The pop duo phenomenon that spawned such acts as Simon & Garfunkel, Brewer & Shipley and Seals & Crofts was pre-dated by the duo formed by songwriters, guitarists and vocalists Benny Gallagher and Graham Lyle. Initially attracting attention as songwriters of Dean Ford & the Gaylords' single, "Mr. Heartbreak's Here Instead," Gallagher & Lyle went on to record as a duo and members of McGuinness Flint and Ronnie Lane's group, the Last Chance Band. Gallagher and Lyle continued to balance their performances and recordings as staff songwriters for the Beatles' Apple label, writing "Sparrow" and "International" for Mary Hopkin. The title track of their sixth duo album, Breakaway, was later covered by Art Garfunkel. Gallagher & Lyle first played together in Largos, a small town in Argyle, Scotland., near Glasgow. Relocating to London in 1967, the duo became full-time writers at Apple. Three years later, they joined with Tom McGuinness and Hughie Flint to form McGuinness Flint. Although they recorded two successful singles, "When I'm Dead and Gone" and "Malt and Barley Blues," the group disbanded in 1971. Recording their self-titled debut duo album for Capitol, Gallagher & Lyle switched to the A&M label by their second effort. Their first release on A&M, however, was a reissue of their debut album. In the spring of 1974, Gallagher and Lyle joined Ronnie Lane's Last Chance Band, remaining with the group until May 1974. The duo balanced their work with the band with additional duo albums, How Come and The Last Cowboy. They continued to record on their own following the breakup of the group.
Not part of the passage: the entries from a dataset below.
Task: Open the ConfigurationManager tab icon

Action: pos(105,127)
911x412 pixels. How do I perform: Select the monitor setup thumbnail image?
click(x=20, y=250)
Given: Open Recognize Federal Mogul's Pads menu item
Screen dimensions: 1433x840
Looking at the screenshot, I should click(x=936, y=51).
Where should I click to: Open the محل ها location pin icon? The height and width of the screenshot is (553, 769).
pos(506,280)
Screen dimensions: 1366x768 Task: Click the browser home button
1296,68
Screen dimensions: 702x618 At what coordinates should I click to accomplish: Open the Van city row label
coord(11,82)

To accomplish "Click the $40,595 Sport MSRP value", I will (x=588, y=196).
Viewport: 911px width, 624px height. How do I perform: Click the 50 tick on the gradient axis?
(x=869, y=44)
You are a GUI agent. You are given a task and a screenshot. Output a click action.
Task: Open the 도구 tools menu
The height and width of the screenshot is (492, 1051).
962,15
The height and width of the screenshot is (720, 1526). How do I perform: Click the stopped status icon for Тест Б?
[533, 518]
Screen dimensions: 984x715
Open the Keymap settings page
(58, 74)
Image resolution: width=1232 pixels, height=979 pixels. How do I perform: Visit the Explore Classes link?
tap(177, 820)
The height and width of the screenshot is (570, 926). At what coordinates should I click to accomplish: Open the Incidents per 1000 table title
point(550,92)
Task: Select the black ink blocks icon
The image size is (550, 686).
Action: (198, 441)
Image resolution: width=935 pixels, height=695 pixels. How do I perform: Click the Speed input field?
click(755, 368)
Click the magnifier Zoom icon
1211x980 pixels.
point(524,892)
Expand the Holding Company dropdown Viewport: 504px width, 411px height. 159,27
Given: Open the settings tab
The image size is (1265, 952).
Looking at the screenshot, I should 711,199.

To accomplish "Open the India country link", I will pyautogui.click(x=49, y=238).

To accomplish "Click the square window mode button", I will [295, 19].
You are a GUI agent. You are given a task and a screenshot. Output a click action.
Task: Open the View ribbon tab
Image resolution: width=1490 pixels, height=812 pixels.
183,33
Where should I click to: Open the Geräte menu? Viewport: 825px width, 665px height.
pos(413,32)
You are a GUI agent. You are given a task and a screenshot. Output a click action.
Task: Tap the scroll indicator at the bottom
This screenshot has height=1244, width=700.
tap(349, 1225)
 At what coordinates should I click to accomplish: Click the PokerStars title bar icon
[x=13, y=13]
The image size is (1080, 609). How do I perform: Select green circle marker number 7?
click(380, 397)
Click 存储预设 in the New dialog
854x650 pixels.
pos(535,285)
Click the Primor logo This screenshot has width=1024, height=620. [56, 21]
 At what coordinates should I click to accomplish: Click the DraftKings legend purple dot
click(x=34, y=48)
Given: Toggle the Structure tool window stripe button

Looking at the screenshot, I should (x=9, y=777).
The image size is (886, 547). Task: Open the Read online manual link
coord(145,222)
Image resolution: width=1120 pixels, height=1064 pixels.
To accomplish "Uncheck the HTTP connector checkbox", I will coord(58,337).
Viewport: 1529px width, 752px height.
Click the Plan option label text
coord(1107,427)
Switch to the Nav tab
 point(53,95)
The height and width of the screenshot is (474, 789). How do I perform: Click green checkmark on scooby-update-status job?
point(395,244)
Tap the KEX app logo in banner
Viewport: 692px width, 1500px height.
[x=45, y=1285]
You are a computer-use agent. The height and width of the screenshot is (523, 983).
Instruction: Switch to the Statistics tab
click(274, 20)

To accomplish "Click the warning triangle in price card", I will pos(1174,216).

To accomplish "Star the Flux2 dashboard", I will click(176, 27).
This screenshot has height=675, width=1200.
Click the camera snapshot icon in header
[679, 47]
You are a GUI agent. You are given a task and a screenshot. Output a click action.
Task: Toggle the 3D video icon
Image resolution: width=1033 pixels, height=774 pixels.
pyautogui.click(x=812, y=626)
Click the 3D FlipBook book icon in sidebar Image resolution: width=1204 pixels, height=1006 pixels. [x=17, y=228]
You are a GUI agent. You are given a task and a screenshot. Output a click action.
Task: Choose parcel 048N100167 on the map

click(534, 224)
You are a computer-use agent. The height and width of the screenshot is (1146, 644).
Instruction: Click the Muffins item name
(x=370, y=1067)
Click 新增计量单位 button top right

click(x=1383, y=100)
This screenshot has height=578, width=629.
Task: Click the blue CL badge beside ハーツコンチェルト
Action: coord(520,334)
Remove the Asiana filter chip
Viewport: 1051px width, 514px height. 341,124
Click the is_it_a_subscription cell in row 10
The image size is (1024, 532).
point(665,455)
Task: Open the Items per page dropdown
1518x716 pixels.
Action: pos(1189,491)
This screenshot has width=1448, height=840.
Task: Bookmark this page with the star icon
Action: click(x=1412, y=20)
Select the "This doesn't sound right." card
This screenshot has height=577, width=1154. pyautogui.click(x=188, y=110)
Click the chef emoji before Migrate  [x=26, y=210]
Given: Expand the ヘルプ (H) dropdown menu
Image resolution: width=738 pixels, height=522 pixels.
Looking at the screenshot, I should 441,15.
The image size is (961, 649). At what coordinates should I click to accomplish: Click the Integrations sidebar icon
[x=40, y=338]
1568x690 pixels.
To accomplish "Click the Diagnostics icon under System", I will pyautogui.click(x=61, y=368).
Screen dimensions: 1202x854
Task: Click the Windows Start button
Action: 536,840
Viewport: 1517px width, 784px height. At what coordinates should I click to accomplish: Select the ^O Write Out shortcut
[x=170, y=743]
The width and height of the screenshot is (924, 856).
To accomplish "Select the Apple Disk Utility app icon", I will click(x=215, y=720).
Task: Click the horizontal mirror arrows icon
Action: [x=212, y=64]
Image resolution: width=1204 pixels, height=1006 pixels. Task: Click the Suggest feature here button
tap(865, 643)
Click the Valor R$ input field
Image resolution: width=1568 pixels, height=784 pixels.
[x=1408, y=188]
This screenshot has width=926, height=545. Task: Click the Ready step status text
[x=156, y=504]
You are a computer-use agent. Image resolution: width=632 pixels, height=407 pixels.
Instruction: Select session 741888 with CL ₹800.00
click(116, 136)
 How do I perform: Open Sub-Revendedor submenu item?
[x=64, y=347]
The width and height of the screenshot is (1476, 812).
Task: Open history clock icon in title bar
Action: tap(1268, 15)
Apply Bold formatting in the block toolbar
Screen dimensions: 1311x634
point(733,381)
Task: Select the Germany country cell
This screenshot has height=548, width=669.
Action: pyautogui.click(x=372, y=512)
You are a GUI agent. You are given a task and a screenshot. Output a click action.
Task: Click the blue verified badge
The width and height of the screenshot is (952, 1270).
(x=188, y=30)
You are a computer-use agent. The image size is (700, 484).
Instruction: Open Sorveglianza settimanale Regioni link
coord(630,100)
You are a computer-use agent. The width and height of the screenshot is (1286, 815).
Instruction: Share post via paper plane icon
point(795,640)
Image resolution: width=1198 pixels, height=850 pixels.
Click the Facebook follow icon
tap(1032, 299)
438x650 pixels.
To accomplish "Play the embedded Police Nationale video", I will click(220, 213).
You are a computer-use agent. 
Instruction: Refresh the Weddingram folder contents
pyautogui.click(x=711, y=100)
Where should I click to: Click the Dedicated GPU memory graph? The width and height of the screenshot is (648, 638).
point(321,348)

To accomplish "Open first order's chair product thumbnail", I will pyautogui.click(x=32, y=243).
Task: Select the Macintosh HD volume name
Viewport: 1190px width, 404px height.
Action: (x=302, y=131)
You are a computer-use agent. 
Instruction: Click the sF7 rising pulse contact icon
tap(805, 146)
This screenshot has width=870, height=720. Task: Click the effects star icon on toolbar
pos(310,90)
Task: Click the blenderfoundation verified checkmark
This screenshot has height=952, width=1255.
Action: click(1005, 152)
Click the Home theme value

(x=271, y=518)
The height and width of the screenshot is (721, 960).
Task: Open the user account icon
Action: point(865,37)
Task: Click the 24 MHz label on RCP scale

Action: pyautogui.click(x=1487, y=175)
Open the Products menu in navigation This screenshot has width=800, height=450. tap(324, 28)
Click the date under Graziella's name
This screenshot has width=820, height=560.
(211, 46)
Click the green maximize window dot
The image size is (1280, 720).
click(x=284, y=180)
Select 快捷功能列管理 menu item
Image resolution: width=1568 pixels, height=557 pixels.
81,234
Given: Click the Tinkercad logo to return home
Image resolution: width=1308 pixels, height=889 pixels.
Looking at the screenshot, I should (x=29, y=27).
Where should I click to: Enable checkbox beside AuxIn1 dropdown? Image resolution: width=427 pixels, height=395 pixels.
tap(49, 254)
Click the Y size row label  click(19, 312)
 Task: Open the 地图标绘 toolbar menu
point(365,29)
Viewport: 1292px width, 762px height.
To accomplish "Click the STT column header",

Breakaway was released in 1975, Love on the Airwaves in 1977 and Show Down in 1978. Switching to the Phonogram label, they recorded their final album, Lonesome No More in 1979. Following a tour to support the album, the duo went their seperate ways. Lyle continued to write, in collaboration with Terry Britten, reaching his peak with "What's Love Got to Do With It," covered by Tina Turner, and "Just Good Friends," recorded by Michael Jackson. © Craig Harris, allmusic.com


A.O.O.F.C said...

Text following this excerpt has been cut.